Autre changement: alors qu’avec le DIF, le salarié pouvait avoir accès à tout type de formation à condition que sa demande soit acceptée par son employeur, dans le nouveau dispositif, les formations éligibles seront obligatoirement des formations qualifiantes correspondant aux besoins de l’économie à court ou moyen terme. «Cela va certes limiter le choix pour le salarié, mais les formations seront sans doute plus utiles à leur projet de carrière», explique Christophe Parmentier. La mobilisation du CPF relève de l’initiative du salarié, mais il devra demander l’accord de l’employeur s’il effectue sa formation sur son temps de travail.

Le mécanisme est le même pour les chômeurs, qui pourront mobiliser leur CPF dès leur entrée à Pôle emploi.

Un entretien professionnel pour tous les salariés

Parallèlement à l’entretien annuel d’évaluation, l’entretien professionnel aura lieu au minimum systématiquement les deux ans et sera proposé à tous après une interruption de travail (congé parental, congé sabbatique, etc.). Ce sera l’occasion pour le salarié d’analyser ses perspectives d’évolution. «Ce dispositif est intéressant car il va permettre aux salariés de se construire un plan de carrière. Mais pour que cet entretien soit efficace, il faudra qu’il soit mené avec sérieux par les managers», note Christophe Parmentier.

Mise en place d’un conseil en évolution professionnelle

Toute personne pourra en bénéficier à titre gratuit afin de mieux identifier ses compétences et de l’aider dans l’élaboration d’un projet professionnel. Il doit aussi permettre de repérer les personnes affectées par l’illettrisme.
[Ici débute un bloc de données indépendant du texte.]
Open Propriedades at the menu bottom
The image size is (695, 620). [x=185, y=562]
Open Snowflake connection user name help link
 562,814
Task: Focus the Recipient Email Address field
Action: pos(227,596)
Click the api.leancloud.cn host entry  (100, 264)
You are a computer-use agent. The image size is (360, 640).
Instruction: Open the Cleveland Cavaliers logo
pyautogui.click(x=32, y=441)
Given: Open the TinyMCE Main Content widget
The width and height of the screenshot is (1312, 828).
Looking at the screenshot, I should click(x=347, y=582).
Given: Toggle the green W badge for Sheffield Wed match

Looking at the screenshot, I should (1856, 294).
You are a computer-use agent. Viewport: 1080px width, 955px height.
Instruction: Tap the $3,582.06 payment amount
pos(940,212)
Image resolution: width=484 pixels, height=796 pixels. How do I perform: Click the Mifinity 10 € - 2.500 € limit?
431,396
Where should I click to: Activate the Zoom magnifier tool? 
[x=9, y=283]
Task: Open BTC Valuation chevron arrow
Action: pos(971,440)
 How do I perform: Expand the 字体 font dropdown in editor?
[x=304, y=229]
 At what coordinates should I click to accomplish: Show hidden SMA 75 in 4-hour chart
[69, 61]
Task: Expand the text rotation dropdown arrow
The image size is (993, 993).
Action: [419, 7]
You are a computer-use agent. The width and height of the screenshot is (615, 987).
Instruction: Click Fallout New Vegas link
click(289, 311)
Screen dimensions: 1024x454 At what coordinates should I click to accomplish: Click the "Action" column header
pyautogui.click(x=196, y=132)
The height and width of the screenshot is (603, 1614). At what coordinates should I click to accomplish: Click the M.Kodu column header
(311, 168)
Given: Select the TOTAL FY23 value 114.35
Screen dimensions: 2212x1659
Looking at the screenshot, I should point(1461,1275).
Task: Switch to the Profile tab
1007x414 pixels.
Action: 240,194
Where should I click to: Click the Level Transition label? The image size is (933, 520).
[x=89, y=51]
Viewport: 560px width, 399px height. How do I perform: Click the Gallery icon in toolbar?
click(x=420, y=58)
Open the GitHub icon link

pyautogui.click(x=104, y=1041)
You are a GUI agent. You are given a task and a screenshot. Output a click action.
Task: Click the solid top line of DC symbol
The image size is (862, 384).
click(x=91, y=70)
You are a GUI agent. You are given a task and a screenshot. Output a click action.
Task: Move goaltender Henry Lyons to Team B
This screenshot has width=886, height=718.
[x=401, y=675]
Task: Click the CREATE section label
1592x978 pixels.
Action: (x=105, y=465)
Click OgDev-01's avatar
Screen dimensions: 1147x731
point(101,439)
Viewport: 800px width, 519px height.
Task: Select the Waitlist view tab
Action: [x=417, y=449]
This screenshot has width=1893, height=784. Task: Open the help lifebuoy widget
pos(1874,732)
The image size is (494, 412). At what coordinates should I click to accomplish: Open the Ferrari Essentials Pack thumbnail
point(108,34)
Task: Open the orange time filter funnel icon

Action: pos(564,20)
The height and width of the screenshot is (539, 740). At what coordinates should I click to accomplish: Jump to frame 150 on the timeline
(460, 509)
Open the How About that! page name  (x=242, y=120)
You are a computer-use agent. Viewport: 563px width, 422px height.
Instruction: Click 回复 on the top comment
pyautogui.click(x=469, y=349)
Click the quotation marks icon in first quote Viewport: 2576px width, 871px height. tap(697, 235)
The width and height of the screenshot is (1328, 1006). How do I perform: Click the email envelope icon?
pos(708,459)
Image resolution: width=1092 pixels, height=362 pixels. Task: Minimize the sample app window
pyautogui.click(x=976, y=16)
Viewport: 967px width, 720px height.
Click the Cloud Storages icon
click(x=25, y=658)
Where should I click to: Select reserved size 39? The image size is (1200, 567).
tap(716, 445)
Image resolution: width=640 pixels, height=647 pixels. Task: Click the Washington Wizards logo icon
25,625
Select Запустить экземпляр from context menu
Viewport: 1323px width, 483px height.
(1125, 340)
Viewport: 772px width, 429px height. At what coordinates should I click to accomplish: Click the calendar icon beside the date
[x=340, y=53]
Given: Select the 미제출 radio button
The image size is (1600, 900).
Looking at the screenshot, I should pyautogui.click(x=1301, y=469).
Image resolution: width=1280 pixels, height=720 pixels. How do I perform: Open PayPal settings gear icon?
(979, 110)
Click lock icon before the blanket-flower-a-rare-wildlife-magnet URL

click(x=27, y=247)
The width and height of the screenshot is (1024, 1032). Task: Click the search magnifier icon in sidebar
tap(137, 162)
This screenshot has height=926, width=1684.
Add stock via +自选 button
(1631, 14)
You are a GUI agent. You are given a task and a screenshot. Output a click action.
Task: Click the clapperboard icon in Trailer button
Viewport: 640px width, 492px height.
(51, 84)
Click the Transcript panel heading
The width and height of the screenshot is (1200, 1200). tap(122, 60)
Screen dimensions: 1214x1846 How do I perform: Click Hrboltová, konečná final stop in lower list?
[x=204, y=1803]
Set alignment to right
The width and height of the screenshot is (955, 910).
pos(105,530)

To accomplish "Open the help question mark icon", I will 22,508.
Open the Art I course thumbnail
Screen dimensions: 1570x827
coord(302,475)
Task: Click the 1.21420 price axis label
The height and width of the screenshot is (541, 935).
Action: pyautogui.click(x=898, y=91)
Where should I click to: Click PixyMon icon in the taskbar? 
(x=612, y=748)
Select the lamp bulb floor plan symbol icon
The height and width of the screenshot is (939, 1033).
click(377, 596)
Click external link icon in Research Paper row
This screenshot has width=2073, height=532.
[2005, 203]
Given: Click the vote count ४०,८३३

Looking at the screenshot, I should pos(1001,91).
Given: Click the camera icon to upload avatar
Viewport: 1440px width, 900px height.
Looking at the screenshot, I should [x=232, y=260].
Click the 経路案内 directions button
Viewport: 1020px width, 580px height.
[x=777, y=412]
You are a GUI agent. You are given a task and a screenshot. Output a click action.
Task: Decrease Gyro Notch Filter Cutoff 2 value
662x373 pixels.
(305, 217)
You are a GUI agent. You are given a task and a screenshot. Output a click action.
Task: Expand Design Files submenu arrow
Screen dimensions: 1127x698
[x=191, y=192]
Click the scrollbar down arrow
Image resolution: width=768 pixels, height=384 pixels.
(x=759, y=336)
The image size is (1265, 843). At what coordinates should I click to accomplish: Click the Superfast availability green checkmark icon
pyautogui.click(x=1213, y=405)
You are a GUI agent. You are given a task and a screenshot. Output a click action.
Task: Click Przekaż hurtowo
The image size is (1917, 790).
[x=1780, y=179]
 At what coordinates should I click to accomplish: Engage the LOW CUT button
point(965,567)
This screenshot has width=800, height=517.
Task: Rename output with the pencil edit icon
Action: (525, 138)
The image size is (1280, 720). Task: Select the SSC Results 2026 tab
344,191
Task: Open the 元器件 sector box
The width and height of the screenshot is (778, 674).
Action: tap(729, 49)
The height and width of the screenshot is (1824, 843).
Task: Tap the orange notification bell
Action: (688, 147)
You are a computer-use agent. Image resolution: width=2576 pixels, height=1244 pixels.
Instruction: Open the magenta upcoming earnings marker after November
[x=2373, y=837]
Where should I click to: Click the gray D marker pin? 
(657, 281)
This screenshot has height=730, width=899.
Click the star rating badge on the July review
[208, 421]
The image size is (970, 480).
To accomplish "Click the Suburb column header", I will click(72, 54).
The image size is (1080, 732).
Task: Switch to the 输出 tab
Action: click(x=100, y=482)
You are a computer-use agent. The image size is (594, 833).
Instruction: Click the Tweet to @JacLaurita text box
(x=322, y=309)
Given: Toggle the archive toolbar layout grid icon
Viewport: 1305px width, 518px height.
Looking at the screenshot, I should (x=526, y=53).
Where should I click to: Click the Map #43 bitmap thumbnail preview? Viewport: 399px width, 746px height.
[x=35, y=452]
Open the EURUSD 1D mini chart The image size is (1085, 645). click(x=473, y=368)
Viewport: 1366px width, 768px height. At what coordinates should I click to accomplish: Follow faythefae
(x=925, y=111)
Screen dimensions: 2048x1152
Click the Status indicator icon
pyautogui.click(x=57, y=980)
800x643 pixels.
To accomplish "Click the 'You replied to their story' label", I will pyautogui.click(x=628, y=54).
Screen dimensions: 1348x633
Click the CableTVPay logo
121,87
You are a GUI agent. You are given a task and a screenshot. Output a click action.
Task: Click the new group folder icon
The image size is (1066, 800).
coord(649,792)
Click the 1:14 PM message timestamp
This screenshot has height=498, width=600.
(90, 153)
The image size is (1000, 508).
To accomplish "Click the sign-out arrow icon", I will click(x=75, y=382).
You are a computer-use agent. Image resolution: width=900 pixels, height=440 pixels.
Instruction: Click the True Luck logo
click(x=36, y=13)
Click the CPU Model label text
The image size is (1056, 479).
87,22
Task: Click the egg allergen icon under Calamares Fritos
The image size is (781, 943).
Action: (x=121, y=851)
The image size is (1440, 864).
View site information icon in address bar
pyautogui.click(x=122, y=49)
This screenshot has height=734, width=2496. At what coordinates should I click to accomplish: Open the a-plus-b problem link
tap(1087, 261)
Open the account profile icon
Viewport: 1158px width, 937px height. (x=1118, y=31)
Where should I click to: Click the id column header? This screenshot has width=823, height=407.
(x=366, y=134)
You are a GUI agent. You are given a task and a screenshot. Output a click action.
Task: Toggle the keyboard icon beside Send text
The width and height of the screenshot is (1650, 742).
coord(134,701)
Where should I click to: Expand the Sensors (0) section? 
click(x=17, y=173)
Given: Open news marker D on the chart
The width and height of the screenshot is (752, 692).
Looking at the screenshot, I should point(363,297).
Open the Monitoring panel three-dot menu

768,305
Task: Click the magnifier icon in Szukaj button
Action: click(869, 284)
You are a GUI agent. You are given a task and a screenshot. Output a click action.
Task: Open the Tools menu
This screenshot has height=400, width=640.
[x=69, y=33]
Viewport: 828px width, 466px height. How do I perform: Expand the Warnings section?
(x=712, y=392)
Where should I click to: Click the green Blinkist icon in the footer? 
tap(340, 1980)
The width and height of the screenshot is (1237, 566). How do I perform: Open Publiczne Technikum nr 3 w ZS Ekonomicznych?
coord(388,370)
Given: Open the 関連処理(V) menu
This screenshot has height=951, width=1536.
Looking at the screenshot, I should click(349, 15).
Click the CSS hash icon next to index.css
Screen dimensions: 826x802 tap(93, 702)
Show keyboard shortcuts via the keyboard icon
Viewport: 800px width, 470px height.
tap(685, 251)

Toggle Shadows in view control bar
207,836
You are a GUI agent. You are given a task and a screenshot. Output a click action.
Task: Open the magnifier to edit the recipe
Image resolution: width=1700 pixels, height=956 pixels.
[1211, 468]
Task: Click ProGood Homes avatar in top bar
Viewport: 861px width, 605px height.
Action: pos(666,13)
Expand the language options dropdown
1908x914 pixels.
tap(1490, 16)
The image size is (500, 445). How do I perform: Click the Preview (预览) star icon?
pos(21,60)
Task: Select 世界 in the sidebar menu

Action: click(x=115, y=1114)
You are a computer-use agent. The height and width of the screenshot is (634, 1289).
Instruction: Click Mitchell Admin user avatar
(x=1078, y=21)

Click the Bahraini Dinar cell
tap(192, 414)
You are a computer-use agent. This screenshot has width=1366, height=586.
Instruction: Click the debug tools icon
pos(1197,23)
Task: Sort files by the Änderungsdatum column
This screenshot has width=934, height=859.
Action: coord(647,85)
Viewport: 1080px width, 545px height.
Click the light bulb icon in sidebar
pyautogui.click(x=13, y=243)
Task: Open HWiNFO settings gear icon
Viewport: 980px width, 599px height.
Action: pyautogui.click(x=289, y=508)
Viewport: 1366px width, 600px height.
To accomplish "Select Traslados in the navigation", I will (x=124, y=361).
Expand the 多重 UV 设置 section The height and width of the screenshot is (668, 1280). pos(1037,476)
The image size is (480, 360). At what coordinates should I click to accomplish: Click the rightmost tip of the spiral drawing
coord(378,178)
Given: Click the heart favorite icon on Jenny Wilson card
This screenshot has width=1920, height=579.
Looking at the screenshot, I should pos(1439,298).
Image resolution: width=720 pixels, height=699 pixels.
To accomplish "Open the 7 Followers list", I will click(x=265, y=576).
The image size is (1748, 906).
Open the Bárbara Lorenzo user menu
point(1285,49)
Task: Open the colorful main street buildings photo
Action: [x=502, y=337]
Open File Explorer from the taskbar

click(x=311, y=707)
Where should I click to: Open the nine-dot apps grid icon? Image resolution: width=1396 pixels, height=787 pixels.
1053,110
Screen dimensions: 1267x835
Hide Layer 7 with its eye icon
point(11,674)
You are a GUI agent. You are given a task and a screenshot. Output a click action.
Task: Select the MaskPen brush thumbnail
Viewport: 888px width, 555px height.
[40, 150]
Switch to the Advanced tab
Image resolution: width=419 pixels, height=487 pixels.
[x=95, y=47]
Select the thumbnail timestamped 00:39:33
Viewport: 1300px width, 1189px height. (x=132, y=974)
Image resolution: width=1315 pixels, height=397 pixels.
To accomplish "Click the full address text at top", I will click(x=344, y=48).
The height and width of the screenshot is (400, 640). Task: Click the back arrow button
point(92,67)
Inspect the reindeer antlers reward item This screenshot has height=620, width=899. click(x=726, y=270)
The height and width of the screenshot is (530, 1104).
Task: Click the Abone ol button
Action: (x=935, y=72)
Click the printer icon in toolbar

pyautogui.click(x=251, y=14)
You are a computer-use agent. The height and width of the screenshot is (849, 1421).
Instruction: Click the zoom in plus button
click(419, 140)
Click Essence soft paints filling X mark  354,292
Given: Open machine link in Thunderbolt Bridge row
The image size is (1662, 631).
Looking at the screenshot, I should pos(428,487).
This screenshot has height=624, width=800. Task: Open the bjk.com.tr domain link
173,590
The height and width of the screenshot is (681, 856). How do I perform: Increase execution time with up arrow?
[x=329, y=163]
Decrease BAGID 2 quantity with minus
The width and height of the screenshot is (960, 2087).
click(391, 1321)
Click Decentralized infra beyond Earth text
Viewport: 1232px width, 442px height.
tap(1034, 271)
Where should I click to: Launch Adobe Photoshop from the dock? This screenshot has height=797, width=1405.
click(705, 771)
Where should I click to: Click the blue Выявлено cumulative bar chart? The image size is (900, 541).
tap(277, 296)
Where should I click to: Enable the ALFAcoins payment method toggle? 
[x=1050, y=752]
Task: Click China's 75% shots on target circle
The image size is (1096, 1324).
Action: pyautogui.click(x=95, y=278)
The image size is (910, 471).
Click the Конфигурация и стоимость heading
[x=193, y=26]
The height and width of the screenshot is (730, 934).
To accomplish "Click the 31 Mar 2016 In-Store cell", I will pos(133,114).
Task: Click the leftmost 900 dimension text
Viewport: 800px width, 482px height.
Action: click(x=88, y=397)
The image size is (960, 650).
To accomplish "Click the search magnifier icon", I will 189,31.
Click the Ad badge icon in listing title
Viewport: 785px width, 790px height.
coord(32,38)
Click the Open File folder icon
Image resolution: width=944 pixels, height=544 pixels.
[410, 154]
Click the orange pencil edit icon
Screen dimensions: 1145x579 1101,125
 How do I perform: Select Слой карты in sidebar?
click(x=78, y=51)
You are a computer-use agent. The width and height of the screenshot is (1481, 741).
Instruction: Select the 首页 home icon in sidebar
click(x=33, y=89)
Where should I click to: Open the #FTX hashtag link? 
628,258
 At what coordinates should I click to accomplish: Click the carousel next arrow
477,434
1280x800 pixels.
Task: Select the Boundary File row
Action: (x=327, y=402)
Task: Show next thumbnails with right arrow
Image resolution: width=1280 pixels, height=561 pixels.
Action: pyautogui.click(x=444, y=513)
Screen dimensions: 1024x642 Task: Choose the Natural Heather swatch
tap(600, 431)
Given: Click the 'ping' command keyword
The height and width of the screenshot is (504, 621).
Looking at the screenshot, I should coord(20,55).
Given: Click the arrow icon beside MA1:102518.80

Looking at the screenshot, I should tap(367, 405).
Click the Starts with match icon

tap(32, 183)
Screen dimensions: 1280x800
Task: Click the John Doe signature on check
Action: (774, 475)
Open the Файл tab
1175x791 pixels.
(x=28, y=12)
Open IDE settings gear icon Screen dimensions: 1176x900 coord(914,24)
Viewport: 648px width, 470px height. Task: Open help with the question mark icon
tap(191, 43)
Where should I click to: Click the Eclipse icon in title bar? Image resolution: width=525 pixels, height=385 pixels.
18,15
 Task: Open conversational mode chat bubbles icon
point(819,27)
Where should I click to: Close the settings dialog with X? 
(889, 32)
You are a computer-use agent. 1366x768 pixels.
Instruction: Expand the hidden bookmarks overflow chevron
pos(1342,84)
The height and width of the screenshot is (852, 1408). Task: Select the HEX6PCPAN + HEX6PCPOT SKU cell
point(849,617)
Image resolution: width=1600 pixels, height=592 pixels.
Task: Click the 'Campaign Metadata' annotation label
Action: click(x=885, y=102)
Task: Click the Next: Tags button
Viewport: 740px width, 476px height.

François Hollande lors de son déplacement à Blois le 4 mars 2013 sur l’emploi et la formation professionnelle. ALAIN JOCARD / AFP

Le congé individuel de formation étendu

Pour parvenir à augmenter le nombre de bénéficiaires du congé individuel de formation (45.000 à 50.000 par an aujourd’hui), les entreprises de 10 à 19 salariés, jusqu’alors exonérées, devront désormais cotiser pour le financer. «Le fait d’ouvrir le CIF aux salariés des PME va permettre à certains d’entre eux de se reconvertir plus facilement. Par ailleurs, on peut imaginer qu’il sera plus facile à l’avenir d’obtenir un CIF», explique Christophe Parmentier.